Peter Gray, Boston College developmental psychologist, said that play and humor played a major role in human social development.
"Play and humor were not just means of adding fun to their lives. They were means of maintaining the band's existence, means of promoting actively the egalitarian attitude, intense sharing, and relative peacefulness for which hunter-gatherers are justly famous and upon which they depended for survival," said Gray.
In his opinion, the theory has implications for human development in the present-day world, claiming that social play counteracts tendencies toward greed and arrogance, and promotes concern for the feelings and well being of others.
"It may not be too much of a stretch to suggest that the selfish actions that led to the recent economic collapse are, in part, symptoms of a society that has forgotten how to play," said Gray.
Psychologists, educators, and the general public are taking an increased interest in play, according to Gray.
"People are beginning to realize that we have gone too far in the direction of teaching children to compete.
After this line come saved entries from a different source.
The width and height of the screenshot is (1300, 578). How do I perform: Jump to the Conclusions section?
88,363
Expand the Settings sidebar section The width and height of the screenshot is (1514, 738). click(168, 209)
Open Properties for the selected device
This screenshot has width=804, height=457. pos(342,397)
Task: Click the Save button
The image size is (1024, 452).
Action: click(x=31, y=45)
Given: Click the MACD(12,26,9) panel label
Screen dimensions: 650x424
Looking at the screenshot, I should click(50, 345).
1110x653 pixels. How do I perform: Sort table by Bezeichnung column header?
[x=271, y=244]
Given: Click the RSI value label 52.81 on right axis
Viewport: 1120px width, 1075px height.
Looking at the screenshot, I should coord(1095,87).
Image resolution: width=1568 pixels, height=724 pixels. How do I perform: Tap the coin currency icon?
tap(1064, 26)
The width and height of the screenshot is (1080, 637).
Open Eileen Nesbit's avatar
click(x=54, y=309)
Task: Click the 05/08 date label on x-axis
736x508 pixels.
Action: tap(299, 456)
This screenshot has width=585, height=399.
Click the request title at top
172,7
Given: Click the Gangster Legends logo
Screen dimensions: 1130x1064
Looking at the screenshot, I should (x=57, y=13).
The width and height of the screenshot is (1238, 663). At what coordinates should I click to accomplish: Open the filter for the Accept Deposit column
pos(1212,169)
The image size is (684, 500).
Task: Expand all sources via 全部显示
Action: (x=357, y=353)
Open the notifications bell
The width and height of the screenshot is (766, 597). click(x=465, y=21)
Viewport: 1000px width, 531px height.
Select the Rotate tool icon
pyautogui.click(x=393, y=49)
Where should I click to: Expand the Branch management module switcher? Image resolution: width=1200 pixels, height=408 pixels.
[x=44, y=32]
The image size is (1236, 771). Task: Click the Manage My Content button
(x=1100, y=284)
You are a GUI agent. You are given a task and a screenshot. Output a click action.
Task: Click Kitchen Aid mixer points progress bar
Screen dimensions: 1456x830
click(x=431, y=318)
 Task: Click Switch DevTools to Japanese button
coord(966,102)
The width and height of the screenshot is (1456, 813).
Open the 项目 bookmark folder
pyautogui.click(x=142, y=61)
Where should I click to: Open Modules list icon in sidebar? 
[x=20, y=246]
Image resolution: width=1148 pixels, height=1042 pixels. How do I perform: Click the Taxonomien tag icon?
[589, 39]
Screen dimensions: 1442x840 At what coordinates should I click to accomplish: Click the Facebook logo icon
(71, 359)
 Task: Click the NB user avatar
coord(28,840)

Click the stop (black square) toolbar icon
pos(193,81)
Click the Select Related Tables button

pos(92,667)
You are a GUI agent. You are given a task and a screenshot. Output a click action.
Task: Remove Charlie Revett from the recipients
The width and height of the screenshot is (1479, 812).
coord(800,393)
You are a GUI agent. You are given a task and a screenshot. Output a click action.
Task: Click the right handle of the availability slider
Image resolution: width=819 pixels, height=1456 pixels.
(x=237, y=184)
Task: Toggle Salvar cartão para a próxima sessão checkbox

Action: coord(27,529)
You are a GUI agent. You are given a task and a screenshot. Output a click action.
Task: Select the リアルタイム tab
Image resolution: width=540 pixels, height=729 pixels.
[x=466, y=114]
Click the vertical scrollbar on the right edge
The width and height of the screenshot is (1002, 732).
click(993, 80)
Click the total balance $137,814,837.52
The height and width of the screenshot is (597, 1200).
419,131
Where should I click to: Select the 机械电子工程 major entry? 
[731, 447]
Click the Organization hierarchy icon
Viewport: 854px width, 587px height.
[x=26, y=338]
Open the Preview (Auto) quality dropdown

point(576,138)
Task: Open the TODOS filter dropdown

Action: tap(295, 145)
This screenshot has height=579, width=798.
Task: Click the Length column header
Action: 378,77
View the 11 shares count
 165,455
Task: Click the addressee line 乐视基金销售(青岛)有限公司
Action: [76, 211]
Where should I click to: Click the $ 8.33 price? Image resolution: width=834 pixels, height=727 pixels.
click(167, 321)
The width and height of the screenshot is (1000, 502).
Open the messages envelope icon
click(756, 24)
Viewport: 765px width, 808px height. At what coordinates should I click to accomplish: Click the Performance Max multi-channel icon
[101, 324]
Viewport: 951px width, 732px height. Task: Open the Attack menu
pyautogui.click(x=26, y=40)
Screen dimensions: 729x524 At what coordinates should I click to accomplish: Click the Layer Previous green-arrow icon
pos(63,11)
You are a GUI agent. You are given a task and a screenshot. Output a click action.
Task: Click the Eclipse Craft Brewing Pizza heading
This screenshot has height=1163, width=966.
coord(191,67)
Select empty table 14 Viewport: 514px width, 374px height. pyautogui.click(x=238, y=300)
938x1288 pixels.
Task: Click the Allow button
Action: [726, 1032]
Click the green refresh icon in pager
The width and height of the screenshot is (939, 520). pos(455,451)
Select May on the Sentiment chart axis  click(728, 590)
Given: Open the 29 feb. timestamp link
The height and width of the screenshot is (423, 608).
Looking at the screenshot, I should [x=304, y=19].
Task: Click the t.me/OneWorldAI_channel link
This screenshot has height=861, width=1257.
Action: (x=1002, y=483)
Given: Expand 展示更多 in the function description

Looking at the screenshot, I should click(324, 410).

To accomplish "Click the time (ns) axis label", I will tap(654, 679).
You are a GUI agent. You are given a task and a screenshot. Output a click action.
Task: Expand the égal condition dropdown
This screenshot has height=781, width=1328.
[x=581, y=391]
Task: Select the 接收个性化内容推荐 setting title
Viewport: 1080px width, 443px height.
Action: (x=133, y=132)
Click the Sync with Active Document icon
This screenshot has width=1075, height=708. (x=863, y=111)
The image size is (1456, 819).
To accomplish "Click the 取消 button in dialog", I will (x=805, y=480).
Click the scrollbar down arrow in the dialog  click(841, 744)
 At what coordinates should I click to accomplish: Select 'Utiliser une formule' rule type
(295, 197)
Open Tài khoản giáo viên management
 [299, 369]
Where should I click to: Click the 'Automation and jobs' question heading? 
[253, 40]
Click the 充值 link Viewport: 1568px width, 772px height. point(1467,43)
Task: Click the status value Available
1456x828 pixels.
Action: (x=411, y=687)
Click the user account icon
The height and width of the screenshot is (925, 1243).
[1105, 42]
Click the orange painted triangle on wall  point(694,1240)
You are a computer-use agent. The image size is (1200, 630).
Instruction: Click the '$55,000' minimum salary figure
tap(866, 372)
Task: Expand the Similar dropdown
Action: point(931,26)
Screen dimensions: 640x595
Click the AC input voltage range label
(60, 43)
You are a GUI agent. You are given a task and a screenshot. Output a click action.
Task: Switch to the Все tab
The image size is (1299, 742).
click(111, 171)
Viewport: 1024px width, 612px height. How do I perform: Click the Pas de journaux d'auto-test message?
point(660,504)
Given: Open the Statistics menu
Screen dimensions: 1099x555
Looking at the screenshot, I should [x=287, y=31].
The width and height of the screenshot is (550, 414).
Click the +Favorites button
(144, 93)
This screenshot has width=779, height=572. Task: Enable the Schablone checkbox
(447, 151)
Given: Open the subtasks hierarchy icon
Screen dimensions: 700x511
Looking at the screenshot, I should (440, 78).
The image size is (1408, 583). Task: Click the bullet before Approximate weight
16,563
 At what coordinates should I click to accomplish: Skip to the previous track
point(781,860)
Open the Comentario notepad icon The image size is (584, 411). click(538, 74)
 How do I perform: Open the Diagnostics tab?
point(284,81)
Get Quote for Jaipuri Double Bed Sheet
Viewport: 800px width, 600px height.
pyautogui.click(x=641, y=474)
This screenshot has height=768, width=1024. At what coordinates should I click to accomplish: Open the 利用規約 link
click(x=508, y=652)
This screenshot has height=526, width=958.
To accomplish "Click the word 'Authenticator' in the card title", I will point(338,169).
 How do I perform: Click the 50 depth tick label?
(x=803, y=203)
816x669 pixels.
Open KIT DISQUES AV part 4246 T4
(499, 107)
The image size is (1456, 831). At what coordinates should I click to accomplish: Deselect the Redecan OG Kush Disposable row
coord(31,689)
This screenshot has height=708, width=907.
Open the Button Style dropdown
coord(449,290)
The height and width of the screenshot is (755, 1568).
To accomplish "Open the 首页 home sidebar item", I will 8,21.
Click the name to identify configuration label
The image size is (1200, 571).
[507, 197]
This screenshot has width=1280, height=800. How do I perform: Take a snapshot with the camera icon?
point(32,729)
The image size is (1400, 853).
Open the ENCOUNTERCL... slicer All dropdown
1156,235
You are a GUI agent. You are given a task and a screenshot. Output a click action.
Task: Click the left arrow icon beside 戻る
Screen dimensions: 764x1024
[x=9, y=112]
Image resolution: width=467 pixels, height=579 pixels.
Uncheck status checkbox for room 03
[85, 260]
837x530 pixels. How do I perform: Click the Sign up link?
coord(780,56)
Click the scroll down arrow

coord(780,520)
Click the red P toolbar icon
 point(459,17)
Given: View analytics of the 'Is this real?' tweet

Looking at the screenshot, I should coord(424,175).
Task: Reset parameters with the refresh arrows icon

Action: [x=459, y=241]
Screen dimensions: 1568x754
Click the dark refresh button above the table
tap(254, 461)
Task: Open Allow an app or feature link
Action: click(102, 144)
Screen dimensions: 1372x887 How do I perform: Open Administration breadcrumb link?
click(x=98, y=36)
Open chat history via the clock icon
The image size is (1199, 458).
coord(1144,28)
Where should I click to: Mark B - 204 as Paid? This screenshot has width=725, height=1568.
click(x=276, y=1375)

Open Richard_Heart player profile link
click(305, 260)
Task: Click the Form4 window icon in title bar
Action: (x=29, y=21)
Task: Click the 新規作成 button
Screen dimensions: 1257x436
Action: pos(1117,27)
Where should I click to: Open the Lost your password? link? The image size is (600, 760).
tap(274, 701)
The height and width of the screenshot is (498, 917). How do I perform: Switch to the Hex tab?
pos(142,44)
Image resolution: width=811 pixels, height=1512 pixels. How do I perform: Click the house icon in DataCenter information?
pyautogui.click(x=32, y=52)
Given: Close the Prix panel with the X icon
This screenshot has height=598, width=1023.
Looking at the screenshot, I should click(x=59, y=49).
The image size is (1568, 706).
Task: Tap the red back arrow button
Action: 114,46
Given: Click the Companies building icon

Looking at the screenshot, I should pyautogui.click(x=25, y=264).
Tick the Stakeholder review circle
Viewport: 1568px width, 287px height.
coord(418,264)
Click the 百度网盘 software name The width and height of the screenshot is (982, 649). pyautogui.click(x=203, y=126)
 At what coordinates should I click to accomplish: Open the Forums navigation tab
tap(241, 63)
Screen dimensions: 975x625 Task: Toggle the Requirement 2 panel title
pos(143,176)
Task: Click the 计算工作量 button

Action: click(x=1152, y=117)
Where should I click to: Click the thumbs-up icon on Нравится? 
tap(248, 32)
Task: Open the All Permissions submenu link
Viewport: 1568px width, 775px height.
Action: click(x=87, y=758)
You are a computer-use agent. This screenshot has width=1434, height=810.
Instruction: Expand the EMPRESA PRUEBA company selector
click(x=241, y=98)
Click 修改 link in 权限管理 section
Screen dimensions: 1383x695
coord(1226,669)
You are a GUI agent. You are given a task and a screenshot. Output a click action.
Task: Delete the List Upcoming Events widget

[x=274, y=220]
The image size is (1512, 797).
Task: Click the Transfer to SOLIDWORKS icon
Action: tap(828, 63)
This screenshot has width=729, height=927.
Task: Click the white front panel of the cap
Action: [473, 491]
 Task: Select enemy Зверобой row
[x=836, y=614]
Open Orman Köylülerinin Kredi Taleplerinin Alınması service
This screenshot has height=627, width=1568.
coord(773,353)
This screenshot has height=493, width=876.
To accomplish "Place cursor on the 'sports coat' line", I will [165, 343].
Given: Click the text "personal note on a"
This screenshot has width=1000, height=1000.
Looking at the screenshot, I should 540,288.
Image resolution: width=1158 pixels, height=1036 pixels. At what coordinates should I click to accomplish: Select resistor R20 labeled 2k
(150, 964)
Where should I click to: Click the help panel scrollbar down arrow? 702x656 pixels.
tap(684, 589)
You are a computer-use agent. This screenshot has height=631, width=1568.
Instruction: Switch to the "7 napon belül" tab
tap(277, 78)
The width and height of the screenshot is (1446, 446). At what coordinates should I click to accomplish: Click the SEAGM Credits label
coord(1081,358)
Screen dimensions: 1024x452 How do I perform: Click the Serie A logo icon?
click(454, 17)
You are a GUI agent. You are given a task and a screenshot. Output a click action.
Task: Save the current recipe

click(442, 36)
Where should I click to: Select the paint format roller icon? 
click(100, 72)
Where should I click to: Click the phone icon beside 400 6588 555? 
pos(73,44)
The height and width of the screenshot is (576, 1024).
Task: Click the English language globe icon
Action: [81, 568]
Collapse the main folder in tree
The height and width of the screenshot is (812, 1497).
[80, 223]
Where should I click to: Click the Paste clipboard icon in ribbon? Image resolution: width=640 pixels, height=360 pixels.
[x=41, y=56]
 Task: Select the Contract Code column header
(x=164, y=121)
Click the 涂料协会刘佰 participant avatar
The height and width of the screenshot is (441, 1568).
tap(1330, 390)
We have been depriving children of the normal, non-competitive forms of social play that are essential for developing a sense of equality, connectedness, and concern for others," he said.
Gray stressed that the kind of "play" that helped hunter-gatherer children develop into cooperative adults is quite similar to the sort of play that was once a highlight of American children's summers and after-school hours in contemporary culture.
He said that this play is freely chosen, age-mixed, and, because it is not adult-organized, non-competitive. This "free play" is distinct from leisure pursuits such as video games, watching TV, or structured extracurricular activities and sports.
"Even when children are playing nominally competitive games, such as pickup baseball or card games, there is usually relatively little concern for winning," said Gray.
"Striving to do well, as individuals or teams, and helping others do well, is all part of the fun. It is the presence of adult supervisors and observers that pushes play in a competitive direction, and if it gets pushed too far in that direction it is no longer truly play," Gray added.
However, in self-organized play, children learn to get along with diverse others, to compromise, and to anticipate and meet others' needs.
Gray said: "To play well, and to keep others interested in continuing to play with you, you must be able to see the world from the other players' points of view. Children and teenagers in hunter-gatherer cultures played in this way more or less constantly, and they developed into extraordinarily cooperative, egalitarian adults. My observations indicate that age-mixed free play in our culture, in those places where it can still be found, has all of these qualities."
Apart from addressing to children's play, the study also highlights as a fundamental component of adult human nature, which allowed humans to develop as intensely social and cooperative beings.
Gray said that in the course of his research, it became increasingly apparent that play and humor lay at the core of hunter-gatherer social structures and mores.
The study has been published in the current edition of the interdisciplinary American Journal of Play.